RECHERCHE Fondamentale - Immunologie

Modulation du métabolisme des cellules T : une nouvelle voie thérapeutique contre l'infection par le VIH ?
Recherche Fondamentale

FINANCEMENT

Porteur du projet : Zoi VAHLAS

Responsable Scientifique : TAYLOR Naomi

Laboratoire : CNRS UMR 5535 - Institut de Génétique Moléculaire de Montpellier (IGMM) - Montpellier - Occitanie

Montant :  30 383 € - Durée : 12 mois

RESUME

Le virus VIH (Virus de l'Immunodéficience Humaine), responsable du SIDA, cible et élimine des cellules du système immunitaire appelées lymphocytes T (LT), rendant les individus séropositifs vulnérables aux infections opportunistes. L'infection des LT par le VIH nécessite au préalable leur activation et leur entrée dans un stade de prolifération. Au cours de cette stimulation, la cellule requiert des besoins énergétiques importants. Parmi les sources d’énergie principales, le glucose joue un rôle crucial dans l’augmentation du métabolisme nécessaire à l’activation des LT. Ainsi, une augmentation de l’expression du transporteur de glucose Glut1 est notamment observée à la surface de ces cellules et corrèle à une augmentation de l'entrée de glucose. Cependant, les besoins énergétiques de la cellule sont aussi assurés par l’apport de certains acides aminés, parmi lesquels la glutamine, un des plus abondants dans le sang. Ainsi, au cours de ma thèse, je me suis intéressée à l’évaluation de l’importance respective du métabolisme du glucose et de la glutamine dans les LT et leur impact sur l’infection par le VIH. Pour cela, j’ai développé deux approches basées i) sur la modulation des voies métaboliques sous-jacentes et ii) sur l’inhibition des transporteurs de ces nutriments. Nous avons ainsi pu montrer que l'infection par le VIH était favorisée lorsque les conditions de culture des LT favorisaient la respiration mitochondriale (OXPHOS), un processus grandement alimenté par la glutamine, au détriment de la glycolyse.
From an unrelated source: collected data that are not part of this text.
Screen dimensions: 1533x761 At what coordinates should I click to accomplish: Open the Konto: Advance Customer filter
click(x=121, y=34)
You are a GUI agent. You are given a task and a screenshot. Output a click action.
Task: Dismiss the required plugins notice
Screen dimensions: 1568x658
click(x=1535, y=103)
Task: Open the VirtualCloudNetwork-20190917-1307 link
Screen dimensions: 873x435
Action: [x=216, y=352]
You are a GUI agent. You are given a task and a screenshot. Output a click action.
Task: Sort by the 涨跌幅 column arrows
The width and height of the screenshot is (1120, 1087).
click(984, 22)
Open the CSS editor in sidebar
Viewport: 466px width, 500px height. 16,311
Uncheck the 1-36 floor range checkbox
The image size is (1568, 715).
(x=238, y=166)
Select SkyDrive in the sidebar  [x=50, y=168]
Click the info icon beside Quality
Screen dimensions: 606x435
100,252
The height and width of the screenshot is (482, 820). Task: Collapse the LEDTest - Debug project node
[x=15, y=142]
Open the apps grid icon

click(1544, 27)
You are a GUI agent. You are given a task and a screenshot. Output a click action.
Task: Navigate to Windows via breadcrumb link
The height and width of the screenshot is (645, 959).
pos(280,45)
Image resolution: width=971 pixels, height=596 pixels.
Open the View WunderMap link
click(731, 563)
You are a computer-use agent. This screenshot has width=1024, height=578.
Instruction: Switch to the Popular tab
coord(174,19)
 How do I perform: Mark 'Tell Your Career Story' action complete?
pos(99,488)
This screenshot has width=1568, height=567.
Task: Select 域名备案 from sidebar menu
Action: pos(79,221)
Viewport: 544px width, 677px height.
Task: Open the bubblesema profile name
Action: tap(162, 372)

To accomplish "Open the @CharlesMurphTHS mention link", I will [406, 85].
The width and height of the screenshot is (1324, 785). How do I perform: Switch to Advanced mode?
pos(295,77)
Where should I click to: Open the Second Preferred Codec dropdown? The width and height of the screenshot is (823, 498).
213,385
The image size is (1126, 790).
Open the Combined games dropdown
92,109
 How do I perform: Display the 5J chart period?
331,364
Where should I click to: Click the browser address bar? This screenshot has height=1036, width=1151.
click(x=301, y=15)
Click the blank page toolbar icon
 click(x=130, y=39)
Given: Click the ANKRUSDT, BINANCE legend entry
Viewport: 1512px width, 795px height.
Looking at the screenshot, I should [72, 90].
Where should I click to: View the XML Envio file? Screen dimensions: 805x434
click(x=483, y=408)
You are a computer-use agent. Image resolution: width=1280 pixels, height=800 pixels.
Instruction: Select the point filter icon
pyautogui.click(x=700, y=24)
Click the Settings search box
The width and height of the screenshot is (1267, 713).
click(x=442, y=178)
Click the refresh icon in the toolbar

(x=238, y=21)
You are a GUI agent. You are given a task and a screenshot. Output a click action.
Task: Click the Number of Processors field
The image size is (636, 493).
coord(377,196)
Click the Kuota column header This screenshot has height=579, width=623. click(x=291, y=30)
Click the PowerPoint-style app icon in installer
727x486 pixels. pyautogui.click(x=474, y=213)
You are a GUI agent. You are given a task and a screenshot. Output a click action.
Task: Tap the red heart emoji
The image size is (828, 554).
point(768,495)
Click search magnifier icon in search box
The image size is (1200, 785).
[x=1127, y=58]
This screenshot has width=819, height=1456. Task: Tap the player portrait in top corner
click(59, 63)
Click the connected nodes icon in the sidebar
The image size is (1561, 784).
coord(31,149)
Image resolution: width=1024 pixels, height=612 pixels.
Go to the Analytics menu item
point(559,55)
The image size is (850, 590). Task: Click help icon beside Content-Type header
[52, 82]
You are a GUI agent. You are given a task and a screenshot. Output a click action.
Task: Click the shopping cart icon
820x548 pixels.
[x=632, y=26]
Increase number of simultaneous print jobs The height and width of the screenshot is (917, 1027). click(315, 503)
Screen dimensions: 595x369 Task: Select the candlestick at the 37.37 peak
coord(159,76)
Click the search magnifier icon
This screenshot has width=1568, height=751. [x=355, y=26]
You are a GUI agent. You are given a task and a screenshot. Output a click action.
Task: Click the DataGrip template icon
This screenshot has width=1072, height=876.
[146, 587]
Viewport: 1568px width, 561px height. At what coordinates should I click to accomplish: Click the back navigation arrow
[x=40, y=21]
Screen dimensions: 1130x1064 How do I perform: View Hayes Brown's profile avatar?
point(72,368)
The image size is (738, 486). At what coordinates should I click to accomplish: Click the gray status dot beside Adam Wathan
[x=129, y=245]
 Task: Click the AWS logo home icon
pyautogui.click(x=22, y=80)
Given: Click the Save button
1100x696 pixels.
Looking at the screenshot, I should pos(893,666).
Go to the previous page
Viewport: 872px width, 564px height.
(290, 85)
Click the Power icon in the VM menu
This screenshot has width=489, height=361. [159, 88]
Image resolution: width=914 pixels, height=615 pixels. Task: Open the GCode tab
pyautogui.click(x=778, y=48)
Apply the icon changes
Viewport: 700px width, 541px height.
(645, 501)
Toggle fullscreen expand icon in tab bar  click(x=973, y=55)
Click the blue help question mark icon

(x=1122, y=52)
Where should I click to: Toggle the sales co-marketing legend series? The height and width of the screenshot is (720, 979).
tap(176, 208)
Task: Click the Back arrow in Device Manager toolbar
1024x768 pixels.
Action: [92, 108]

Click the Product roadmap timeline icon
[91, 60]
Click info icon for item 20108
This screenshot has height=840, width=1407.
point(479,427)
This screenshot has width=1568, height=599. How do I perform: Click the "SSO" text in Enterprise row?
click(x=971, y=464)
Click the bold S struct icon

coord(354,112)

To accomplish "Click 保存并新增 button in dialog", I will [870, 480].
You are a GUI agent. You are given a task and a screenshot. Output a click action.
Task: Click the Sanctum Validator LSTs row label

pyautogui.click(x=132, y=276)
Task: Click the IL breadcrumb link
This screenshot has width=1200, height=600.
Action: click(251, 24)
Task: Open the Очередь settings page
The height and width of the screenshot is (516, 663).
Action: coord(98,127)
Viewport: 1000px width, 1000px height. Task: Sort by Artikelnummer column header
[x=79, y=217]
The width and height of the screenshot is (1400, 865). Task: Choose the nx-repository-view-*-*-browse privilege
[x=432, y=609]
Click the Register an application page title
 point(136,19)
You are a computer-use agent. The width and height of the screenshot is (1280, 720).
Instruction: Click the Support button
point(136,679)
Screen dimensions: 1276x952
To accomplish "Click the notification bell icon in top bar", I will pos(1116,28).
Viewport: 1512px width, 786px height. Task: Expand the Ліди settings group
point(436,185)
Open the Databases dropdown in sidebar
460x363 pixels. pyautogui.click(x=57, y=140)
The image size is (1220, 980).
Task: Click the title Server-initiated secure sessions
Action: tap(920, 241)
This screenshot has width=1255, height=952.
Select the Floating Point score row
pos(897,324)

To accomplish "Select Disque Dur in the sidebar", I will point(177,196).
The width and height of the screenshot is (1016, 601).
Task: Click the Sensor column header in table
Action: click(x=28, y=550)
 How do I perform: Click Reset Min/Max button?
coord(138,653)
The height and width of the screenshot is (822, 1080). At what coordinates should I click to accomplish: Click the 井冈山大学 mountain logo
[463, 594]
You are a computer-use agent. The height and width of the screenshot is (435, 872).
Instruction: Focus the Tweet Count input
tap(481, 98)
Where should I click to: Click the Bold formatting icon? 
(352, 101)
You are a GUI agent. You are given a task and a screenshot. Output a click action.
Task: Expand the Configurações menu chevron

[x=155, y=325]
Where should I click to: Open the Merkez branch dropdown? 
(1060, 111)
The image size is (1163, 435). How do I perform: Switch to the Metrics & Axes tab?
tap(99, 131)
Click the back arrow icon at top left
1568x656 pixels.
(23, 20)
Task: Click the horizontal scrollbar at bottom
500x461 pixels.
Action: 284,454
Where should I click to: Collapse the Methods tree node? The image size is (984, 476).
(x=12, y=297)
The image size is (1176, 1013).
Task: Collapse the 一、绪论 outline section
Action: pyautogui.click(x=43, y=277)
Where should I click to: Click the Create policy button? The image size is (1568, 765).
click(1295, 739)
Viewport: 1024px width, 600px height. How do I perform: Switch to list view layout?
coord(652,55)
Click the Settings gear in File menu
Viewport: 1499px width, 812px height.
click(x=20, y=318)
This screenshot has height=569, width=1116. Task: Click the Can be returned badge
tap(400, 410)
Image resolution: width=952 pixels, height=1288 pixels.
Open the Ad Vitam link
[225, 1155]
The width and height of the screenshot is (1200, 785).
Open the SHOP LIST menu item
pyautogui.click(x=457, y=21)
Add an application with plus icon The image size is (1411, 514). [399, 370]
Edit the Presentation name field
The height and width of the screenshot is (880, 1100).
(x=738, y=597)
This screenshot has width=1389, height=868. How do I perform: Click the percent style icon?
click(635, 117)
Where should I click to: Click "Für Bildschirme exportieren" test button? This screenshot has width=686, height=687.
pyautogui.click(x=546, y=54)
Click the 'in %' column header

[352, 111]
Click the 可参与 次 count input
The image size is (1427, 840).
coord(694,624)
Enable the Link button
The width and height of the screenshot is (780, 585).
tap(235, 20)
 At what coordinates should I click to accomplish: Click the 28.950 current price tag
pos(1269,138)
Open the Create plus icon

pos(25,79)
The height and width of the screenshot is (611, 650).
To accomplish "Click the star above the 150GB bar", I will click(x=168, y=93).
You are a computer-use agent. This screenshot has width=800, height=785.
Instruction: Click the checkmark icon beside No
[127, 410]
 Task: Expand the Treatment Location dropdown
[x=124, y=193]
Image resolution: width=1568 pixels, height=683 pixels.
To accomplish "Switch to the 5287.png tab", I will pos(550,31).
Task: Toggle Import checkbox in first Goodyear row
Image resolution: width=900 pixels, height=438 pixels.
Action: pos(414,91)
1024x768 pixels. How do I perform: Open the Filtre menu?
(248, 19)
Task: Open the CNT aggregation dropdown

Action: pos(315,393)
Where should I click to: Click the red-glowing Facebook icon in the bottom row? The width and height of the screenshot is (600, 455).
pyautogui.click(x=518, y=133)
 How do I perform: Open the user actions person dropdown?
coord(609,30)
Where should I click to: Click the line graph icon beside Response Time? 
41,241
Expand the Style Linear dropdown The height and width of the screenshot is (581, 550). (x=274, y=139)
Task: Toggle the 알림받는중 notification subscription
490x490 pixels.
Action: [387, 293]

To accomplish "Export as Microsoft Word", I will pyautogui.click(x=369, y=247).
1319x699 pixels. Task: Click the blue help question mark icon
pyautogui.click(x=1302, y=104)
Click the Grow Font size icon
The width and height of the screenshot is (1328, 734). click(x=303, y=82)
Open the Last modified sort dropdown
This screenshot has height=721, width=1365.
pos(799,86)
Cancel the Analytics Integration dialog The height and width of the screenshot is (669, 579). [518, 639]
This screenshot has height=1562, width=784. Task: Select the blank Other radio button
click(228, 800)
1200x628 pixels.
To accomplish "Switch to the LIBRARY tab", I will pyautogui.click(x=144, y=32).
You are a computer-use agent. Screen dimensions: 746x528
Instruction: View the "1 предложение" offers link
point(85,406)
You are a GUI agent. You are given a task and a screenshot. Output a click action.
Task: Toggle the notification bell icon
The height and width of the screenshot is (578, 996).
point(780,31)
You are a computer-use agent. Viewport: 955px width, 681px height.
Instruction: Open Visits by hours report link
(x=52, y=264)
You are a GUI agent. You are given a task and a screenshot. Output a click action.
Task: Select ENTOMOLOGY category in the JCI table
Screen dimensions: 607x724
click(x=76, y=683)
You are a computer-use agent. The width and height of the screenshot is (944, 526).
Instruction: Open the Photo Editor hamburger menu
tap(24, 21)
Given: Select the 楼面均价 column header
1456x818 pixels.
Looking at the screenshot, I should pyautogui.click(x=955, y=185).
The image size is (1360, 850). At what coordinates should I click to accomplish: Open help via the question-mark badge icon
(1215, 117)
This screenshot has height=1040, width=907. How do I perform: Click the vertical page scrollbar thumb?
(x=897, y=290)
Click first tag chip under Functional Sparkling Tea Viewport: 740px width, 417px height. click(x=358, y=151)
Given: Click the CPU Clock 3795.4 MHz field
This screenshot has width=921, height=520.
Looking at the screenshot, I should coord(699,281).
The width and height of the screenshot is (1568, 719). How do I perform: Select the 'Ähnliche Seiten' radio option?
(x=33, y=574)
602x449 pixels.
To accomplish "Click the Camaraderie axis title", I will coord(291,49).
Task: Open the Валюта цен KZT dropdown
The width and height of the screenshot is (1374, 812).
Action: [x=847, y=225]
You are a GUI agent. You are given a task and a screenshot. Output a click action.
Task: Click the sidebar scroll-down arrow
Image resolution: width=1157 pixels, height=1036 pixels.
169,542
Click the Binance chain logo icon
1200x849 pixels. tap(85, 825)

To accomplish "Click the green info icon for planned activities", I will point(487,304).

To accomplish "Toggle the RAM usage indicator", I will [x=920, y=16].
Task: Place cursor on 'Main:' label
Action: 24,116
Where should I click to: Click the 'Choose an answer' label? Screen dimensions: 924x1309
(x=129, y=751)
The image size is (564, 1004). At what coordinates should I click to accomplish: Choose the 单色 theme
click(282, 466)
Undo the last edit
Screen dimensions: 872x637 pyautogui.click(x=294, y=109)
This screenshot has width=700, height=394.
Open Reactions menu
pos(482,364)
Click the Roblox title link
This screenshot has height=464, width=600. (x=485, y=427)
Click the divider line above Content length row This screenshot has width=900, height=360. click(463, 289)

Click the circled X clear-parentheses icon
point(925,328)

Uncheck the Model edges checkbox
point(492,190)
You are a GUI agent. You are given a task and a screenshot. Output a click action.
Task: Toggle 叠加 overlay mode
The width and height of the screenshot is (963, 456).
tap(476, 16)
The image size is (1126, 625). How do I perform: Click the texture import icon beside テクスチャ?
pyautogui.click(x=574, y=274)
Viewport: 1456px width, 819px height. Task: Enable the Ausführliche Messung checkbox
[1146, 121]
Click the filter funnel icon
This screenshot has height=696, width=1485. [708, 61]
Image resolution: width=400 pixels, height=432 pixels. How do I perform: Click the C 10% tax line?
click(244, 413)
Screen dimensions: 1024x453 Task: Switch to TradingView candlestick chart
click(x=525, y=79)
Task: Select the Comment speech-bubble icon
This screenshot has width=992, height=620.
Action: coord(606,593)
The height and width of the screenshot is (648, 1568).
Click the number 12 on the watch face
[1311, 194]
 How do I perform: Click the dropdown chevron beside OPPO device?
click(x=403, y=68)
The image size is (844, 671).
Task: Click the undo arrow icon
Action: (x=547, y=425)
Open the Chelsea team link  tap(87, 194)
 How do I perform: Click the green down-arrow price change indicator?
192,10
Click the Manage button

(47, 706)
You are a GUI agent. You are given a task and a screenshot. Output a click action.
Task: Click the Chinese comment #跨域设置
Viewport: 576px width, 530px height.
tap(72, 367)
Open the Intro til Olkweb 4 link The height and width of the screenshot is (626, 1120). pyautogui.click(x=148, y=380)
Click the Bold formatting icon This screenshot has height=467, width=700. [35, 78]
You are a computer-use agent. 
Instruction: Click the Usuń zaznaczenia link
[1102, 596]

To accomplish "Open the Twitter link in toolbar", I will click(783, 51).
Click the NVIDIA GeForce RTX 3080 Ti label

Par ailleurs, de façon bien plus surprenante, j’ai mis en évidence que la diminution de l’expression en surface d'un transporteur de la glutamine conduisait à une sélection des populations particulières de LT présentant une susceptibilité accrue à l’infection au VIH. La finalisation de ces études, proposant d’évaluer le rôle du métabolisme dans la régulation de l'infection par le VIH, devrait me permettre d’apporter de nouvelles connaissances dans ce domaine et ainsi d’ouvrir des perspectives thérapeutiques innovantes permettant de contrôler l'infection des LT par ce virus.